• **Your instructions**: Lines with the word "computer" are the ones wanted. Copy each of them from the entries below.

[Data excerpts — start]

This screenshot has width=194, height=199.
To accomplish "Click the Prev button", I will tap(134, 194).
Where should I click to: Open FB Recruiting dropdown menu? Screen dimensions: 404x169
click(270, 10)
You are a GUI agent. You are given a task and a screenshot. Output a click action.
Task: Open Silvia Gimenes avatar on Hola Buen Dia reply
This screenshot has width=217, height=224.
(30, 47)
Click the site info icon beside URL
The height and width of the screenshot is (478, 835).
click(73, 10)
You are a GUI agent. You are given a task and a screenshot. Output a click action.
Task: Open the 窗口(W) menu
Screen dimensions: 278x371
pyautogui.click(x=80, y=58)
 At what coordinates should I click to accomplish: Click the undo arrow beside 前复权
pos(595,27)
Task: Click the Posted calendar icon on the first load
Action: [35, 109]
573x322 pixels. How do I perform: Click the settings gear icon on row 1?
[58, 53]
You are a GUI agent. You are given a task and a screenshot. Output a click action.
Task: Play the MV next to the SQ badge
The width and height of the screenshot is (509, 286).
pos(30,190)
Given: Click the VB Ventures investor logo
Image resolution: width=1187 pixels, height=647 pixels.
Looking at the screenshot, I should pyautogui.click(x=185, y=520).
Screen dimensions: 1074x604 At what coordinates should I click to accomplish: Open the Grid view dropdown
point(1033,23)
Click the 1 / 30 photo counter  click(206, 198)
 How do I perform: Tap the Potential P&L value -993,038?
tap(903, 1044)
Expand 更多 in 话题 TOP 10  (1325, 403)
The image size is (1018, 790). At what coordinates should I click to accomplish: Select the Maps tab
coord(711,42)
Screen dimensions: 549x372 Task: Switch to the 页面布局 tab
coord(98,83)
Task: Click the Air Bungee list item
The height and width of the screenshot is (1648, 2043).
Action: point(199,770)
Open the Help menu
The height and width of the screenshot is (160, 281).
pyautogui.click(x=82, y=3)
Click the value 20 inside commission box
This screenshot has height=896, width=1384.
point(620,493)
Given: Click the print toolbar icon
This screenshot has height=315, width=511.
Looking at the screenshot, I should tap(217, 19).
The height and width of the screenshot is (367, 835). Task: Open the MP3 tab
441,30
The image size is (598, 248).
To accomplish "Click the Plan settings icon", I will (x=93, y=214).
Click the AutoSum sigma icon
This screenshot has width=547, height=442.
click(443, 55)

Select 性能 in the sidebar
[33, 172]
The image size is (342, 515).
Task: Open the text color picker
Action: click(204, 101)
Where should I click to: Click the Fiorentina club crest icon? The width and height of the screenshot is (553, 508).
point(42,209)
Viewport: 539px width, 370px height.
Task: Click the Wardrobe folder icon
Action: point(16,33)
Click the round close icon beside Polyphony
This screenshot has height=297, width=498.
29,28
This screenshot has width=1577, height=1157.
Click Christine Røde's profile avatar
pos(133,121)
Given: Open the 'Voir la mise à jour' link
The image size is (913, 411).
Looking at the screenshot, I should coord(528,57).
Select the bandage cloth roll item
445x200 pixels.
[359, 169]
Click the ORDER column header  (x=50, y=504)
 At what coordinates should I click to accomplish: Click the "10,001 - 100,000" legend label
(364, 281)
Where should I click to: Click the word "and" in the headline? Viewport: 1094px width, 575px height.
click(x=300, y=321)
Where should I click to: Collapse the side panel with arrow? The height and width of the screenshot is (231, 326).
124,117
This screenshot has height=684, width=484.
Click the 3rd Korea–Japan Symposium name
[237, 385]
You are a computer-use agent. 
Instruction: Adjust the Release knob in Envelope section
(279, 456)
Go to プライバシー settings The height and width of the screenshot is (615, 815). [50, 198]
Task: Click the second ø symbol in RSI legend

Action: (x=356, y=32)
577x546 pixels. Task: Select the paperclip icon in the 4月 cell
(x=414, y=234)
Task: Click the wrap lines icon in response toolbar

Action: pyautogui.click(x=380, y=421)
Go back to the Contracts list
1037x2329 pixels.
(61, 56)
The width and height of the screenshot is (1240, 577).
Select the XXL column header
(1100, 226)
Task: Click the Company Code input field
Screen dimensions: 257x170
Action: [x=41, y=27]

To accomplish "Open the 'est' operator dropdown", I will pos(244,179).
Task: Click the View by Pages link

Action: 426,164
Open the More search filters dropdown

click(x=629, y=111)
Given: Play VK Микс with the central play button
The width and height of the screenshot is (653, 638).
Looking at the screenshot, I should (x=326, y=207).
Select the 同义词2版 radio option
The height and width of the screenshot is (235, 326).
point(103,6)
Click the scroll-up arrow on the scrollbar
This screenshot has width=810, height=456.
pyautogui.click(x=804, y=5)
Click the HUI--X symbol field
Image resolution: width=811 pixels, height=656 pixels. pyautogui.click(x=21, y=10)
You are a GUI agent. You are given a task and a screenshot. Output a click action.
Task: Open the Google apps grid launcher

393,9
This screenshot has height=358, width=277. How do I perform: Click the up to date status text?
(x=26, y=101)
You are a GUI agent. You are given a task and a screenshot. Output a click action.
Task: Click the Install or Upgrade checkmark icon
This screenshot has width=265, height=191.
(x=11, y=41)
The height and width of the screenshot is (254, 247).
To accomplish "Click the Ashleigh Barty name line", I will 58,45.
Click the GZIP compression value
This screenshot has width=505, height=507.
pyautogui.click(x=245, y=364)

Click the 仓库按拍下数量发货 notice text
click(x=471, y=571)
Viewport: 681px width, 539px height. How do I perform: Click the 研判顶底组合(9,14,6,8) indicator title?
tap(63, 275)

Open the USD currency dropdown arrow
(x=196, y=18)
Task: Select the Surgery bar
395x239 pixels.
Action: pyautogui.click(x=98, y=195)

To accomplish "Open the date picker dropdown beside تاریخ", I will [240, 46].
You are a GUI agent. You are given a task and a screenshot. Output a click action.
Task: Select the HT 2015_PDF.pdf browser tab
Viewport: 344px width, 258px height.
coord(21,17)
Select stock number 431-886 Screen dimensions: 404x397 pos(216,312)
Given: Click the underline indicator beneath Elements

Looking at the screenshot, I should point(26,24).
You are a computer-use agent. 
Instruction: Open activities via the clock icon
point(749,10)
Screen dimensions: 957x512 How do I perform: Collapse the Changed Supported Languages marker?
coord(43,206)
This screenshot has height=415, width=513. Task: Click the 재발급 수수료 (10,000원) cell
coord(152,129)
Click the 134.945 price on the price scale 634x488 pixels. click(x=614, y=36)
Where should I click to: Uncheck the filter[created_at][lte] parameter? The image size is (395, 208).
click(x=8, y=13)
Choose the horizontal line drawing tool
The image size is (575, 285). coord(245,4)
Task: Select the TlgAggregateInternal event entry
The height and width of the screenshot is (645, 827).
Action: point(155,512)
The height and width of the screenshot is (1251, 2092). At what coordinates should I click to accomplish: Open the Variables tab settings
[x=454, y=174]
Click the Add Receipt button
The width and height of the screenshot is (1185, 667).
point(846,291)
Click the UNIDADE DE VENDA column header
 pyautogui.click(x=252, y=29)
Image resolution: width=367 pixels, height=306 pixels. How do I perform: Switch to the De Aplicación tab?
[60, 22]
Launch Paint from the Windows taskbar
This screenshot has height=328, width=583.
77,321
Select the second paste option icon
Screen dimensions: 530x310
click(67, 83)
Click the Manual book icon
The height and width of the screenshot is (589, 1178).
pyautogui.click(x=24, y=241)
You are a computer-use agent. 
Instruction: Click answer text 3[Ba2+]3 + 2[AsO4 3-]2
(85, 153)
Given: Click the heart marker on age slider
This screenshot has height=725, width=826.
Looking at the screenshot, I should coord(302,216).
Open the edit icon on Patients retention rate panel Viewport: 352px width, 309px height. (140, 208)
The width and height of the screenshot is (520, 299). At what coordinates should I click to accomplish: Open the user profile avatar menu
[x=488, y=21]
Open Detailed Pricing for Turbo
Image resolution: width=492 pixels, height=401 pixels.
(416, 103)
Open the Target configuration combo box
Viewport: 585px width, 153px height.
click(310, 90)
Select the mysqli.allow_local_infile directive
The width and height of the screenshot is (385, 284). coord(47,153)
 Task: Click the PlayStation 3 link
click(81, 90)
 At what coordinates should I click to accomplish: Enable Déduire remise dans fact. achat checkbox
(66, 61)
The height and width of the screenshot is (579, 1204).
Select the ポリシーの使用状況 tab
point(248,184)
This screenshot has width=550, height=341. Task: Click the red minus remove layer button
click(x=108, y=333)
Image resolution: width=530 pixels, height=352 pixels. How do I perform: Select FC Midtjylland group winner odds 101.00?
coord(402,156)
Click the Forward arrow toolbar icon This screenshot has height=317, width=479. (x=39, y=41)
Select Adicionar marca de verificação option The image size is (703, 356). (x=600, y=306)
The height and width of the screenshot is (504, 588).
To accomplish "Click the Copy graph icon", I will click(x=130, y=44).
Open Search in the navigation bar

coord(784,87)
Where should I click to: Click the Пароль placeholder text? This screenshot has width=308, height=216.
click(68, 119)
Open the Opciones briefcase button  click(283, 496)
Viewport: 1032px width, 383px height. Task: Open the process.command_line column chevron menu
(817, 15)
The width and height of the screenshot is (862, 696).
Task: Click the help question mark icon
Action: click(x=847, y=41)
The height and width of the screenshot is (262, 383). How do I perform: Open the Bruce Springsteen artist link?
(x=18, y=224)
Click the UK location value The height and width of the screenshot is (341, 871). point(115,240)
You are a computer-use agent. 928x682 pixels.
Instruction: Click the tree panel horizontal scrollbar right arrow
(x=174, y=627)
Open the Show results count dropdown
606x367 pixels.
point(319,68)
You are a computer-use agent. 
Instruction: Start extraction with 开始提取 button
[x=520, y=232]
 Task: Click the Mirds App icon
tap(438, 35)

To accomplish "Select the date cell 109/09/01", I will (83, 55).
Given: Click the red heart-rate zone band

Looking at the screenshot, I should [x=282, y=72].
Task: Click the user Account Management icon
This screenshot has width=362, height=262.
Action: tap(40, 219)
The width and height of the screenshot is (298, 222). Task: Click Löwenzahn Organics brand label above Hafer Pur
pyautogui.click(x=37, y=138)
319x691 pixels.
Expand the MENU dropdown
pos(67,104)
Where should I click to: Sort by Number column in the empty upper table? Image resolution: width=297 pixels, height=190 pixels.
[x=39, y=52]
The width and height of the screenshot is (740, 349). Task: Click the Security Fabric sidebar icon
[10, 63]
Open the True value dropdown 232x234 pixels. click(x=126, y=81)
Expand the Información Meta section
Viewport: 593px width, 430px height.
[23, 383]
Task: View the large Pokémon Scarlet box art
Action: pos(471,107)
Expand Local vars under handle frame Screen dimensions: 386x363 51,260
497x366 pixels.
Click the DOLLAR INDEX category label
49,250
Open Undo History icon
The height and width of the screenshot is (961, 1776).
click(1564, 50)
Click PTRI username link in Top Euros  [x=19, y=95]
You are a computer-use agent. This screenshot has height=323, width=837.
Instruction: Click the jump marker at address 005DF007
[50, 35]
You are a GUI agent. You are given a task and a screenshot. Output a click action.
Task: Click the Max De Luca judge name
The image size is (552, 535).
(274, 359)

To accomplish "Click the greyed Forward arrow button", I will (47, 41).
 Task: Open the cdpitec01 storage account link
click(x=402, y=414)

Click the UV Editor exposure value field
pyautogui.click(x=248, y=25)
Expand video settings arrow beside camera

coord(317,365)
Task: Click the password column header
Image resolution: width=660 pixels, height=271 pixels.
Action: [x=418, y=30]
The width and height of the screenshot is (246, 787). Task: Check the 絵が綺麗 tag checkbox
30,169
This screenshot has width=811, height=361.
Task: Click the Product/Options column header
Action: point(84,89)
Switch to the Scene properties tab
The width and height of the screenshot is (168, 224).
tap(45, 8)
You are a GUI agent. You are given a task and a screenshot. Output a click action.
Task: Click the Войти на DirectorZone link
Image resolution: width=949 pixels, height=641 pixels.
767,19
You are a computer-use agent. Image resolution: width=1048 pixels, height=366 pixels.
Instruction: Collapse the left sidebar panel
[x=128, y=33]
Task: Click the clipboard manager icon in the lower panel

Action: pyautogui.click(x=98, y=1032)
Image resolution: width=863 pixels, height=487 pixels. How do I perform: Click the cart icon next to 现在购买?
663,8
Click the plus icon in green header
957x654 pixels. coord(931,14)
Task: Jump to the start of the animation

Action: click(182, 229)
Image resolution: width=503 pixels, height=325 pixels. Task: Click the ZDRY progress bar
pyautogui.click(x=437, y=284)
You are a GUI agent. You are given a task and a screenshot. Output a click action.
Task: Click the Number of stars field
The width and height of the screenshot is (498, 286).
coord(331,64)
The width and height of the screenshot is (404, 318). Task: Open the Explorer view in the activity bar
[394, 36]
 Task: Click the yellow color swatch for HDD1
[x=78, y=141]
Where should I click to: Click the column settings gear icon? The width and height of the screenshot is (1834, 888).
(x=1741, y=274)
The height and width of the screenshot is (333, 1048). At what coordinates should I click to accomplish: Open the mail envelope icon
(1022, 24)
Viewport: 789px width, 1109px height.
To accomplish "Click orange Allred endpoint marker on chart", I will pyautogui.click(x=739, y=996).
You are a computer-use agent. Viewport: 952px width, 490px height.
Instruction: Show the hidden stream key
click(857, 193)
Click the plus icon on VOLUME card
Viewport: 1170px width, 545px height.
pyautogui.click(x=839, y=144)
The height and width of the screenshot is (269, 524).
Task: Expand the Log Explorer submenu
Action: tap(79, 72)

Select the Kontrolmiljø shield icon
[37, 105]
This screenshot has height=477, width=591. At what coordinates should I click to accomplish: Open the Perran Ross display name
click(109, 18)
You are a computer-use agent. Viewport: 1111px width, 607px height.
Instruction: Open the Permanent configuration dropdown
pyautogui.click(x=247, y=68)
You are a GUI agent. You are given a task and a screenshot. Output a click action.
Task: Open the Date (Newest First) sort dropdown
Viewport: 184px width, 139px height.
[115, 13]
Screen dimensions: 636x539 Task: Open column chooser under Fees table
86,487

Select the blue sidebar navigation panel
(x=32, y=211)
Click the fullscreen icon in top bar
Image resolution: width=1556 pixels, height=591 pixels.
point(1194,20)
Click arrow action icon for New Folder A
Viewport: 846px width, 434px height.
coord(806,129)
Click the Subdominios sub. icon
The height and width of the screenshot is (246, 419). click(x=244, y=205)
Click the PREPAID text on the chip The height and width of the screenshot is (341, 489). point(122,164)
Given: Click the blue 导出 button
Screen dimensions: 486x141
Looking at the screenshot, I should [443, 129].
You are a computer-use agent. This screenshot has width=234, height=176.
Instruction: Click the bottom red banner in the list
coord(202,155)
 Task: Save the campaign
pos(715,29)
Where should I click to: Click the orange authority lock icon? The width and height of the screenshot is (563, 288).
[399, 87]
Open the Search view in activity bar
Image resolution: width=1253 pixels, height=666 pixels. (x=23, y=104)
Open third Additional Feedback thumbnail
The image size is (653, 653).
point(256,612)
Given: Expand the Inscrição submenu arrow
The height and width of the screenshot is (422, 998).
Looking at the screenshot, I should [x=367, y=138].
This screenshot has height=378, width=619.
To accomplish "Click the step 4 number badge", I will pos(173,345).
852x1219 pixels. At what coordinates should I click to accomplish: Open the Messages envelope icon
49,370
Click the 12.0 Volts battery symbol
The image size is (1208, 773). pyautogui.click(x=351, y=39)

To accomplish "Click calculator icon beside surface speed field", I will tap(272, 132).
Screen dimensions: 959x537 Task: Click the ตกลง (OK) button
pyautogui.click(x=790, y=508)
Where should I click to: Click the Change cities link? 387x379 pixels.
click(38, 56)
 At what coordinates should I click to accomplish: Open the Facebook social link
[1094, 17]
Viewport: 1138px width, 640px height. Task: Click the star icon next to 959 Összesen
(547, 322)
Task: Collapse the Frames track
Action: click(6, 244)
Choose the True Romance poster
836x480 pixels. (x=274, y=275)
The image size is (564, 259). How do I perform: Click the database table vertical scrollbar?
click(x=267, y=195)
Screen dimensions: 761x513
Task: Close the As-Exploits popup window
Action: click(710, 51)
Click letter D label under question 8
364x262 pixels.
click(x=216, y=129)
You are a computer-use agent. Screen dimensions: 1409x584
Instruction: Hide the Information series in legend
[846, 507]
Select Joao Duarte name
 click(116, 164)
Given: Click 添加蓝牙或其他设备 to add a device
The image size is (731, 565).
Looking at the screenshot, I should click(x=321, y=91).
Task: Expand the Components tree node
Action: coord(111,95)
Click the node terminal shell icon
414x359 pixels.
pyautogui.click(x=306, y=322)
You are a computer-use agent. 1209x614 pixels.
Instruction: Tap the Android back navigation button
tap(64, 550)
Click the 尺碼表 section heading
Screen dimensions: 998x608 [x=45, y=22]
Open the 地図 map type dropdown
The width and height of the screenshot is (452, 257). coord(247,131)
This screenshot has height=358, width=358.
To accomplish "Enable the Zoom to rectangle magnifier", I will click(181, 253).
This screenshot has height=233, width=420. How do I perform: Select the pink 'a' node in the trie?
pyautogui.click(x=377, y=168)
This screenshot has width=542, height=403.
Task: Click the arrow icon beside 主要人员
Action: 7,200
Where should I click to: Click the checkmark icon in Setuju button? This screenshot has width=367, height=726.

[Data excerpts — finish]

• **Task output**:
You are a computer-use agent. 
You are a computer-use agent. 
You are a computer-use agent. 
You are a computer-use agent. 928x682 pixels.
You are a computer-use agent. 
You are a computer-use agent. This screenshot has height=323, width=837.
You are a computer-use agent. Image resolution: width=1048 pixels, height=366 pixels.
You are a computer-use agent. Viewport: 952px width, 490px height.
You are a computer-use agent. Viewport: 1111px width, 607px height.
You are a computer-use agent. This screenshot has width=234, height=176.
You are a computer-use agent. Screen dimensions: 1409x584
You are a computer-use agent. 1209x614 pixels.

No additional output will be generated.